Mi larga agonía comenzó un día con un inocente dolor de codo en mi brazo izquierdo. En ese momento, no le di importancia. Aun así, el dolor persistía en el tiempo, cada vez era más intenso y, poco a poco, el dolor bajó hasta el dedo meñique. En mi vida pensé que algo tan pequeño pudiera causar tanto dolor. Recuerdo que a veces era tan intenso que me provocaba vómitos y mareos. Más tarde un acupuntor me comentó que ese dedo es una de las partes más sensibles de nuestro cuerpo. Comenzó entonces una larga peregrinación a distintos médicos de diferentes especialidades: traumatólogos, podólogos, neurólogos, cirujanos, etc., que se pasaban la pelota uno al otro sin ni siquiera tocarme o hacerme un simple reconocimiento neurológico. Su único interés era operarme, como así hice en el año 2013, de una hernia discal cervical entre las vértebras L4 L5 izquierda y, en 2014, de una neuropatía del nervio cubital compresiva, las dos con nulos resultados. Una vez pasaban los efectos de la anestesia, el dolor volvía a aparecer. Y me libré de una tercera, esta vez en la columna. Me negué tras mi mala experiencia de las dos anteriores.

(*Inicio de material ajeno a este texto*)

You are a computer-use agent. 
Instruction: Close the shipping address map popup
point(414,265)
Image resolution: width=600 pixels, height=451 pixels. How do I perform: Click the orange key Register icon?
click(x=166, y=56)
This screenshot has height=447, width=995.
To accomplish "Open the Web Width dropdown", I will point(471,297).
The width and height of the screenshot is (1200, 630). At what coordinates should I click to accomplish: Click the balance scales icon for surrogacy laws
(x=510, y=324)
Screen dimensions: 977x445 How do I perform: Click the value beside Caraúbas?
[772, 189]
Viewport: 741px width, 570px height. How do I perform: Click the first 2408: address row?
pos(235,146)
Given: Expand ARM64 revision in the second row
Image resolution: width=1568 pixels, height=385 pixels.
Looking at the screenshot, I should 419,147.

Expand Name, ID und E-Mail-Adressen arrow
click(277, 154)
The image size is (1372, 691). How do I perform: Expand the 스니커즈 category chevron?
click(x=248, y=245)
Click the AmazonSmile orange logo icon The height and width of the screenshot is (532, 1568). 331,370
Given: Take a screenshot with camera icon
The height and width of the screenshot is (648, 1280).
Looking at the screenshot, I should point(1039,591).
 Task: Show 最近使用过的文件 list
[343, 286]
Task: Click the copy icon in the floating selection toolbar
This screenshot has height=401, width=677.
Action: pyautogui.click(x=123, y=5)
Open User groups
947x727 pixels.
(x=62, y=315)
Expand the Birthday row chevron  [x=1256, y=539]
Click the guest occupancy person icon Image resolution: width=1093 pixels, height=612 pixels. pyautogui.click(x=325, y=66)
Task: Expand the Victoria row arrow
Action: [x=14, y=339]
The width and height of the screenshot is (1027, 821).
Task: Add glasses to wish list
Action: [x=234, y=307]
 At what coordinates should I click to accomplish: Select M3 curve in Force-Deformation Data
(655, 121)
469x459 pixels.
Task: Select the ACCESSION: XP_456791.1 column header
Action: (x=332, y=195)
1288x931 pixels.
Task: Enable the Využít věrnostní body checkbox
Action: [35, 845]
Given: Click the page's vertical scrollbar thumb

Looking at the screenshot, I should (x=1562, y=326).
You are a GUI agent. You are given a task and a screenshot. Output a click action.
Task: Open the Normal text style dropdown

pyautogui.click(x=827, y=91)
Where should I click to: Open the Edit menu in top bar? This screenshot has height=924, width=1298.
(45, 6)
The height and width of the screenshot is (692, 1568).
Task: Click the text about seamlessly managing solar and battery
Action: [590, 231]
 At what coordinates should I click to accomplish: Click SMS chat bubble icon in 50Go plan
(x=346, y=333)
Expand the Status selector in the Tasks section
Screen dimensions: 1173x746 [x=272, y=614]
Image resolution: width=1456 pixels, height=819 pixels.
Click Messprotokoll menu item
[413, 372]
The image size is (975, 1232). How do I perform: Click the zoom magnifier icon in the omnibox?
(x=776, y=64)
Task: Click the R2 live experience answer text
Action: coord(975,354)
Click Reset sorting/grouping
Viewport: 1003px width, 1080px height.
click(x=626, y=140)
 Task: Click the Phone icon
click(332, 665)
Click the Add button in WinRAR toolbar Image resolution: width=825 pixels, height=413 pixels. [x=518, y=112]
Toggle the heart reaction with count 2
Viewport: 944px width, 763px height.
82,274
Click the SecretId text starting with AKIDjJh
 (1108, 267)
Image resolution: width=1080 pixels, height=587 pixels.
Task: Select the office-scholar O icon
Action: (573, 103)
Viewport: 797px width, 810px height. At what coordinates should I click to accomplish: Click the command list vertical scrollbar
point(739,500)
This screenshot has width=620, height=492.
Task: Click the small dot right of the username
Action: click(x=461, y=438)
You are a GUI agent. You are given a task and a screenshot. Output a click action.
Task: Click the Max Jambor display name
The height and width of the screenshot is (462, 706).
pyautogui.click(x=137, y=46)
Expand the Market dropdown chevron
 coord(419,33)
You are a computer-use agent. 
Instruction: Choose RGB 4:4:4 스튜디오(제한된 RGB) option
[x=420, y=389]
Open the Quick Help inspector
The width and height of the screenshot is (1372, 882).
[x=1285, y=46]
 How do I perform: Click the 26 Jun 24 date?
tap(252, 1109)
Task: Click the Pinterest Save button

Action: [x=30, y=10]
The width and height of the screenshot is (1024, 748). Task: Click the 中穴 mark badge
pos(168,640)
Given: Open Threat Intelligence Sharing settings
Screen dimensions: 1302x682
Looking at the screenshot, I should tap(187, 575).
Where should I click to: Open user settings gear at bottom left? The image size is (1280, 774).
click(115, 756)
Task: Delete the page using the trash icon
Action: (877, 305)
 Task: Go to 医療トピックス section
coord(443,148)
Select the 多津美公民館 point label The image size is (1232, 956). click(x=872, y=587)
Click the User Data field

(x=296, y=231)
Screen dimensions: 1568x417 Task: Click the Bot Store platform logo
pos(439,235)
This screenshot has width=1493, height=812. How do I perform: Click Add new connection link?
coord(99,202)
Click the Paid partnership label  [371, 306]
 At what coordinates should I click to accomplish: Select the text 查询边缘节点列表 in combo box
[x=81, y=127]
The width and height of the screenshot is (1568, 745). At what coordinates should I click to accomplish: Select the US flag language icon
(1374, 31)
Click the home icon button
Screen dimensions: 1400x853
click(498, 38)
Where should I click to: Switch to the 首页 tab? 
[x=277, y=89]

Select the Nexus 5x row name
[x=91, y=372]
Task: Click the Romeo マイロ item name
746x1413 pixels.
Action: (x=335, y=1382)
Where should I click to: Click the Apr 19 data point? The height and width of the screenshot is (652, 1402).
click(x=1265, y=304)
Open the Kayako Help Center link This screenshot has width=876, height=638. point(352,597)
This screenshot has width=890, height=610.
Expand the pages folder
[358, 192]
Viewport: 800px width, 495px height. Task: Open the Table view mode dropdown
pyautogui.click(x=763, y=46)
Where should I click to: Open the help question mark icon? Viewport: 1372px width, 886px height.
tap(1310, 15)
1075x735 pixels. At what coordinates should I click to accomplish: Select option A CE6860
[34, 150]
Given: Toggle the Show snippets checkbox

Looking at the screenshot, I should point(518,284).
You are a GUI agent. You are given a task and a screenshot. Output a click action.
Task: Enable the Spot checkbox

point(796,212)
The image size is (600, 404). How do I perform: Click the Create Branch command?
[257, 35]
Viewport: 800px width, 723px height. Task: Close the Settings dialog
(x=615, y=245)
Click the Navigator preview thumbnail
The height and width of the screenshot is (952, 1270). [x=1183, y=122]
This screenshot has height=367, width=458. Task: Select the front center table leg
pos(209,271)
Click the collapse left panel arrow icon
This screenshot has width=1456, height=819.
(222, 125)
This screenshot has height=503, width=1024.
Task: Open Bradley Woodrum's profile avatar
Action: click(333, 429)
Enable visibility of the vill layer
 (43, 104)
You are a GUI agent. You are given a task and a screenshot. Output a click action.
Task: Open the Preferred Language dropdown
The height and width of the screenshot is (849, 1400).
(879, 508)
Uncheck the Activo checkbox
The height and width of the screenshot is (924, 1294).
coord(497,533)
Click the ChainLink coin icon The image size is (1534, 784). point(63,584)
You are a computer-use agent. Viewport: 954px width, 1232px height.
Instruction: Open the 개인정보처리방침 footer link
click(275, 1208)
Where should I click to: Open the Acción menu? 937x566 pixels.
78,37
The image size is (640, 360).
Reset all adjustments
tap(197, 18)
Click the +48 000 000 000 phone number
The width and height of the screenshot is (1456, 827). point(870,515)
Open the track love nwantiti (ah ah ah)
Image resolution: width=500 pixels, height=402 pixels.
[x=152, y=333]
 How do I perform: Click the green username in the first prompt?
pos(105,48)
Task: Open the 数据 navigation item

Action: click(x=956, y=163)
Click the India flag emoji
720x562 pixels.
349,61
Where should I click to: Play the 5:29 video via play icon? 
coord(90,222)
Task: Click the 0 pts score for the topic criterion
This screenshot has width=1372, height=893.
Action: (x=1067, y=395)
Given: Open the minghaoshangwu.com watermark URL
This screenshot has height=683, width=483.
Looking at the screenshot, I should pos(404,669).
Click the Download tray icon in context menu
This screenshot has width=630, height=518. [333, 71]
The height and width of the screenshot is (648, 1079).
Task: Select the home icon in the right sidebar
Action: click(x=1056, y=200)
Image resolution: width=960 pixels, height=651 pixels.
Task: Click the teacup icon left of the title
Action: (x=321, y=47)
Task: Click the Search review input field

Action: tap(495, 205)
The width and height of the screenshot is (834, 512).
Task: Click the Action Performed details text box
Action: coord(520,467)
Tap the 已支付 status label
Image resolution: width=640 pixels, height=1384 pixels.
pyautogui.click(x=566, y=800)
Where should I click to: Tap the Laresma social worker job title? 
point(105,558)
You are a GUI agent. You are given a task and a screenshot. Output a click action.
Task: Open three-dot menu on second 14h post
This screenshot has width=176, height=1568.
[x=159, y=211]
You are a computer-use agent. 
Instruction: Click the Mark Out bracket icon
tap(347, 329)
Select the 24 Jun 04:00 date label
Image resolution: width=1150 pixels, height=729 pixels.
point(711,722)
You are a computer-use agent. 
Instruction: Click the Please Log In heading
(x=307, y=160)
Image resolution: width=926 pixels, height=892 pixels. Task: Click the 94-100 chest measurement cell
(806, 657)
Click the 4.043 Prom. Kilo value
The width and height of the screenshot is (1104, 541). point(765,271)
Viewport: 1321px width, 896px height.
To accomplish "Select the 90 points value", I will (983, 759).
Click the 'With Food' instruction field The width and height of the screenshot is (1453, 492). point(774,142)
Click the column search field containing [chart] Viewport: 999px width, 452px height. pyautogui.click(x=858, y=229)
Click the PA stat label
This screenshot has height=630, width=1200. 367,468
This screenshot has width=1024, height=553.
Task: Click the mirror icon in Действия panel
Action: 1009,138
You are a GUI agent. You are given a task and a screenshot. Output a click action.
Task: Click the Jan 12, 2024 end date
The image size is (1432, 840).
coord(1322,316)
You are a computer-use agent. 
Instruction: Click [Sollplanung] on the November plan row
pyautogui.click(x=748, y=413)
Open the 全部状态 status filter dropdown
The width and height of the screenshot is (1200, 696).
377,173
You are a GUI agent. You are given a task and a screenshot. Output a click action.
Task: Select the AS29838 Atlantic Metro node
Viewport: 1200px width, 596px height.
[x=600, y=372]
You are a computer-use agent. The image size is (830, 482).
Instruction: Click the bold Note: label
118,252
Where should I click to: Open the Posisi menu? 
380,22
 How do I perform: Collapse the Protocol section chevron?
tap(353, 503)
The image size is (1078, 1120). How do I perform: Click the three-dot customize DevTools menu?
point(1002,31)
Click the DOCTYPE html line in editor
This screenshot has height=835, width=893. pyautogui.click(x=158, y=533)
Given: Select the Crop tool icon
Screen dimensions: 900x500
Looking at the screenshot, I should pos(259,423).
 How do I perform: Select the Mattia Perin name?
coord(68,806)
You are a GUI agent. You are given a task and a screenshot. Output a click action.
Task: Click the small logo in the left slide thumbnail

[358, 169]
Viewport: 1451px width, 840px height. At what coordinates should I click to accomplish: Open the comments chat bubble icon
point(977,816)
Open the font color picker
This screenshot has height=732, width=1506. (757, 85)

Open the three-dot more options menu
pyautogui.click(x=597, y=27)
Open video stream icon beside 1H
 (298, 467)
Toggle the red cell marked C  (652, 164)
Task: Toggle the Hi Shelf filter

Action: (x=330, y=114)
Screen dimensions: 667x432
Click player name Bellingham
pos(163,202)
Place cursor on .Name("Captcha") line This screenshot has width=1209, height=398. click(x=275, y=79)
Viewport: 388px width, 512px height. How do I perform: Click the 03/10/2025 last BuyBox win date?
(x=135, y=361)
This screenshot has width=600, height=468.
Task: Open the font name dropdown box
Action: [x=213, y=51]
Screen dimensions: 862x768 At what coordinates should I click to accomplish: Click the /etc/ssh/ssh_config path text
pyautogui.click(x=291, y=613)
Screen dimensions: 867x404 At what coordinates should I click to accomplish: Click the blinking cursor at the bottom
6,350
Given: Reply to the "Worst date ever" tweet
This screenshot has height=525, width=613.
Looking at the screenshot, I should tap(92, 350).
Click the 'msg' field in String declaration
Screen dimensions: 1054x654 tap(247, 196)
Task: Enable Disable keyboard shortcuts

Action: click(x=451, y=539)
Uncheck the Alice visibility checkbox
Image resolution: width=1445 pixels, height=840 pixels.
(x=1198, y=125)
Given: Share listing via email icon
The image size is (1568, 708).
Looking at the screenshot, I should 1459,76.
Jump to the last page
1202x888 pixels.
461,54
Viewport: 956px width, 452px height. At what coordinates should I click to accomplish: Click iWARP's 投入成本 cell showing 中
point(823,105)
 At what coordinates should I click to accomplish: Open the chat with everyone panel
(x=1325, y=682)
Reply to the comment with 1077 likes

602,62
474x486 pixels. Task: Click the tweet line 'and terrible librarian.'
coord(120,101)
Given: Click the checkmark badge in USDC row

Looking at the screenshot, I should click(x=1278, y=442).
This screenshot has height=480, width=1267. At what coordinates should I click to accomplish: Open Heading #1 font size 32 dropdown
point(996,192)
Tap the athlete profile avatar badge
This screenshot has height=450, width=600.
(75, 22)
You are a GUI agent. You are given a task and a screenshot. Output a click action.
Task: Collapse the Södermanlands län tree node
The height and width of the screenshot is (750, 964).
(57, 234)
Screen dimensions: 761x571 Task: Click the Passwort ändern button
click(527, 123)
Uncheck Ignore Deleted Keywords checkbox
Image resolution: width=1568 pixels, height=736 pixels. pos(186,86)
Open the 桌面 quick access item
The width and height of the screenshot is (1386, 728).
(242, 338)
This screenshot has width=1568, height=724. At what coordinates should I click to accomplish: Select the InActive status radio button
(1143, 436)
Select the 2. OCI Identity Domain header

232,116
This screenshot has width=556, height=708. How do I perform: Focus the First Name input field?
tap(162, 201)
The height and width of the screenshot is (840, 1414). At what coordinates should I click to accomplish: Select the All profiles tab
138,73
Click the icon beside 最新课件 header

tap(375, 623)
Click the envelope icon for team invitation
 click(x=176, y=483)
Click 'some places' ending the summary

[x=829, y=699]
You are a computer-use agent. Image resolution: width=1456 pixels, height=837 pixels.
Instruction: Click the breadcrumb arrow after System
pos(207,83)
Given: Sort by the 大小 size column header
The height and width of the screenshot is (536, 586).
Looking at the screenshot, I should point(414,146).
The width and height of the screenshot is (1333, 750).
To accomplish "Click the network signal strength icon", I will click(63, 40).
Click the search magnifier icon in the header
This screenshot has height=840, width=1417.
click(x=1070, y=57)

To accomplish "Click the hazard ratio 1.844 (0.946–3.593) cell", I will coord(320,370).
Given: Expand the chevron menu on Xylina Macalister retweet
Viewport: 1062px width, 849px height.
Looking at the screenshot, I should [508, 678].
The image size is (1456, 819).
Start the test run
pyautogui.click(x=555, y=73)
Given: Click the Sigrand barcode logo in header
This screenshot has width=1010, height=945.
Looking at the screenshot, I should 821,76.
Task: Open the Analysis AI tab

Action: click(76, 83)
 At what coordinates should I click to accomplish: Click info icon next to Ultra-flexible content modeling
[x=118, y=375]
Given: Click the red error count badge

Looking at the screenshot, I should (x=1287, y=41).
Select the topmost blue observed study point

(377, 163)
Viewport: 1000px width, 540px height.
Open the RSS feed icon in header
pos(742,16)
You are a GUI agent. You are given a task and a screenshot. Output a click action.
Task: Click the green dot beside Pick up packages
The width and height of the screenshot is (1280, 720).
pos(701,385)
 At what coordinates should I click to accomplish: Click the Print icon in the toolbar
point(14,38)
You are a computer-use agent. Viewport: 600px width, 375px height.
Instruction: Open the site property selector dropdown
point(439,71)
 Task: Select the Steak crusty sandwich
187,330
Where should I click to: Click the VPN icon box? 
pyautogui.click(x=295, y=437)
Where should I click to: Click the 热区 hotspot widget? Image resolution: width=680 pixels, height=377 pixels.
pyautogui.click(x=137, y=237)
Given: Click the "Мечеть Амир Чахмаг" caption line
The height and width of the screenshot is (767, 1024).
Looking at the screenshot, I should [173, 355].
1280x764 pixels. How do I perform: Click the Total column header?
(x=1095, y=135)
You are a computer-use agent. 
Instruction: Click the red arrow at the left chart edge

De vuelta al trabajo tras la operación, mi brazo y dedos de la mano izquierda iban de mal en peor, el dolor se incrementó aún más, no podía coger nada, se me caían todos los objetos (no sé cuántos cafés derramé en esos días), no podía escribir, los dedos se me quedaban rígidos, el dolor era insoportable, así que no me quedó más remedio que empezar a escribir en el ordenador con la mano derecha.  Además, había empezado a tener la sensación de no ser capaz de rendir con la misma rapidez y precisión de antes, me costaba concentrarme, tenía pérdidas de atención y memoria, me costaba procesar la información y seguir el hilo de la conversación y argumentaciones en las reuniones de trabajo. A esto se unía la sensación de ansiedad y estrés que me producían los viajes de trabajo, con madrugón incluido, y una jornada maratoniana.  Aún recuerdo cuando volvía de viaje agotada y llegaba a la terminal 4 del aeropuerto de Madrid y veía los largos pasillos que tenía que andar hasta llegar a la salida de taxis, arrastrando mi pierna y con rigidez muscular. Y la frustración que sentía al quedarme sola en la terminal. 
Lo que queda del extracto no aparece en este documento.